Sydney S. Weinstein, CDP, CCP is a consultant, columnist, author, and president of Datacomp Systems, Inc., a consulting and contract programming firm specializing in databases, data presentation and windowing, transaction processing, networking, testing and test suites, and device management for UNIX and MS-DOS. He can be contacted care of Datacomp Systems, Inc., 3837 Byron Road, Huntingdon Valley, PA 19006-2320 or via electronic mail on the Internet/Usenet mailbox syd@DSI. COM (dsinc!syd for those who cannot do Internet addressing).
It now has been a year that I have been writing this column for The C Users Journal. I think it's time for an update on what the networks are and how you can get on the ones that this column references. In last January's issue, I discussed the internet vs. the Internet, USENET, Network News, and freely distributed software. I will review and update this information before crossing into some new ground.
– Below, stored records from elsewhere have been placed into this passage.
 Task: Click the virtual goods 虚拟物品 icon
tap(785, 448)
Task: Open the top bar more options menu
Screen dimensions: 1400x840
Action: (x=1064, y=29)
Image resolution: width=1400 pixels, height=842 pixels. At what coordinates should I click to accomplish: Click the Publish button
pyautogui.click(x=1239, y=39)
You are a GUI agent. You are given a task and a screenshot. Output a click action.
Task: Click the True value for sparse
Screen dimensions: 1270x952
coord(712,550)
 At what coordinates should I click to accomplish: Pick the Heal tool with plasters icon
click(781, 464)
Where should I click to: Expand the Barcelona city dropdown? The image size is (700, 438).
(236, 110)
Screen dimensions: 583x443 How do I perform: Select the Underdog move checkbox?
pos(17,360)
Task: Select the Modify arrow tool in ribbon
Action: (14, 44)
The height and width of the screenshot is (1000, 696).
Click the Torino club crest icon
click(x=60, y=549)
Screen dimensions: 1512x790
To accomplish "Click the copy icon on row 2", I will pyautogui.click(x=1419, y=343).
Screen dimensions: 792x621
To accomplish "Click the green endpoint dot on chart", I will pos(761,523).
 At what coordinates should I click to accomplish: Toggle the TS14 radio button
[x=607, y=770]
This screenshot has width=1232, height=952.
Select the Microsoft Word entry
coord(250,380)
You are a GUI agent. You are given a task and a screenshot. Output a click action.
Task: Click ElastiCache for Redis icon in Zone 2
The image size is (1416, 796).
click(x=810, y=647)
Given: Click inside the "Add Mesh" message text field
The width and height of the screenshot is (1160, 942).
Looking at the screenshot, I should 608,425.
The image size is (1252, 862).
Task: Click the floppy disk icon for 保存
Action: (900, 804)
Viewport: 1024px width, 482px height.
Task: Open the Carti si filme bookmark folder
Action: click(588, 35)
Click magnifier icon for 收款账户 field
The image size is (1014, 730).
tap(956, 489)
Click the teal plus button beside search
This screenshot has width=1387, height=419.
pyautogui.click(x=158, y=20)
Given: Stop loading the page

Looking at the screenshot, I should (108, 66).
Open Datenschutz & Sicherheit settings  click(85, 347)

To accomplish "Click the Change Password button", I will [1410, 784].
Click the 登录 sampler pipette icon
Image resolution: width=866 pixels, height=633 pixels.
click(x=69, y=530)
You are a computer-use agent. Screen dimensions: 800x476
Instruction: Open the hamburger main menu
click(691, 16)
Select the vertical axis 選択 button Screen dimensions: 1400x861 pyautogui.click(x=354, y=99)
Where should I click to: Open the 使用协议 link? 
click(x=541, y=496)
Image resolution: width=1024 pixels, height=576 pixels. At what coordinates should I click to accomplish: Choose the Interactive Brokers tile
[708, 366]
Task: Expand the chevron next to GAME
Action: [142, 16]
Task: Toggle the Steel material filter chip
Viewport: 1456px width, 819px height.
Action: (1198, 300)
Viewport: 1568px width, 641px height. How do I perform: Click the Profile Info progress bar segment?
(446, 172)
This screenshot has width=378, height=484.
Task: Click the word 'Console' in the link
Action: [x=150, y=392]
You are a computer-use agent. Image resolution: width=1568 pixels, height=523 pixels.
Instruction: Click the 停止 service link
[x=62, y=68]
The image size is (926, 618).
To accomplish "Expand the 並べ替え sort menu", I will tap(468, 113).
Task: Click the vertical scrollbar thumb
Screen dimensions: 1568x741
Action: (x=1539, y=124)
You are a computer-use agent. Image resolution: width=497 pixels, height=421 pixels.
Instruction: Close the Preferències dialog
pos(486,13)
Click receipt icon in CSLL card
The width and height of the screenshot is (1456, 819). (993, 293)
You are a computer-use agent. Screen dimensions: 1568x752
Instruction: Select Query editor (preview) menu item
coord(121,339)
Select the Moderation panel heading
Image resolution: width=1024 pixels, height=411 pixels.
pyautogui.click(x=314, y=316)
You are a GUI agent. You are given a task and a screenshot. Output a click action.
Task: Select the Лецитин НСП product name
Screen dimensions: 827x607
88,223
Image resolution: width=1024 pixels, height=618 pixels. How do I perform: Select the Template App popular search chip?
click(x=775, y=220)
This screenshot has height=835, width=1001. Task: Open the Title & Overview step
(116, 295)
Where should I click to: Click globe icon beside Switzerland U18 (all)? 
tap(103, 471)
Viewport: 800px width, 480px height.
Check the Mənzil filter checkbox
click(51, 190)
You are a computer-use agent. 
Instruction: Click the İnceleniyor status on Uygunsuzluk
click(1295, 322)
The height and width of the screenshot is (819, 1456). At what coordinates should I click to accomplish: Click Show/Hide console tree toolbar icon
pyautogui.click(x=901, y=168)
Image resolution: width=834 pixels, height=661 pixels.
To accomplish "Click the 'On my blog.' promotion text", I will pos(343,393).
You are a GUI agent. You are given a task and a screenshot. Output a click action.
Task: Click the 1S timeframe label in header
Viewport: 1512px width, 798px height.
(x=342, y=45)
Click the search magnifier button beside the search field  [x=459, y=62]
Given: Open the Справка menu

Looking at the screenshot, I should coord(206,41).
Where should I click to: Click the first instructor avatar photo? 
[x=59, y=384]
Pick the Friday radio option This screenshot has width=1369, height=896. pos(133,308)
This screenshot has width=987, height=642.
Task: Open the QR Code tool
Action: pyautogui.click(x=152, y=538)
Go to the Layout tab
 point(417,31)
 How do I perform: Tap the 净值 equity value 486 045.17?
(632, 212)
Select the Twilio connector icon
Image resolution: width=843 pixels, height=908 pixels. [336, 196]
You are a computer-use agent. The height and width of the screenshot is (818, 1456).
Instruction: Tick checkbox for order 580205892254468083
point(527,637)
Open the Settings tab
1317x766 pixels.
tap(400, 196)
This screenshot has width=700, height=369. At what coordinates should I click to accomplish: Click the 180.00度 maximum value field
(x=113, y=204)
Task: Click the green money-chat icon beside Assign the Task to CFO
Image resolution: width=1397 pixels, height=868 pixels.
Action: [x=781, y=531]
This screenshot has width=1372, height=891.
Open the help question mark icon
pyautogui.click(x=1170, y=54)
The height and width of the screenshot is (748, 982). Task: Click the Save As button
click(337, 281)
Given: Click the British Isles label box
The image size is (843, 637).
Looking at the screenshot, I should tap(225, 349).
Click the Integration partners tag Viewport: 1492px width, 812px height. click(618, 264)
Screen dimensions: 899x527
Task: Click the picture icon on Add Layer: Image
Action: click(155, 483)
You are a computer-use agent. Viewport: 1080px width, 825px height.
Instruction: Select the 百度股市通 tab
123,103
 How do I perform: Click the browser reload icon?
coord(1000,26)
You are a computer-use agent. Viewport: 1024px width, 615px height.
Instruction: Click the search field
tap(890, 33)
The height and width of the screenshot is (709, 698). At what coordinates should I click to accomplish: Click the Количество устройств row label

Again, this column is my personal view of both the history and the current state of the networks. It is not intended to be a proper chronological history of USENET or Network News.
Network News: A Review
In this column, I refer to several USENET Network News groups, including comp.sources.unix, comp.sources.misc, comp.sources.games, and alt.sources. I mention software, usually in C, that has been posted to these groups that might interest CUJ readers. This leads to several questions: What is USENET Network News? How do I get to the software? What is the phone number to download the software?USENET is a moniker given to the UNIX Users Network. It's an outdated name, but still survives. USENET started as a small collection of UNIX computers connected with UUCP. Today, USENET is an amorphous mass of computers connected by a variety of protocols. The computers run different operating systems, including many of the popular personal computer operating systems. What makes a computer a member of USENET (or at least connected to USENET)? Generally a computer is considered connected to USENET if it can exchange electronic mail with other computers that are connected to USENET. A rather broad definition, and one that has blurred lately as other networks exchange mail with USENET computers via gateways. Perhaps it should be restricted to computers where you can exchange electronic mail with other computers on USENET without going through a gateway. This is a revised version of the older definition of a collection of computers that communicate using UUCP.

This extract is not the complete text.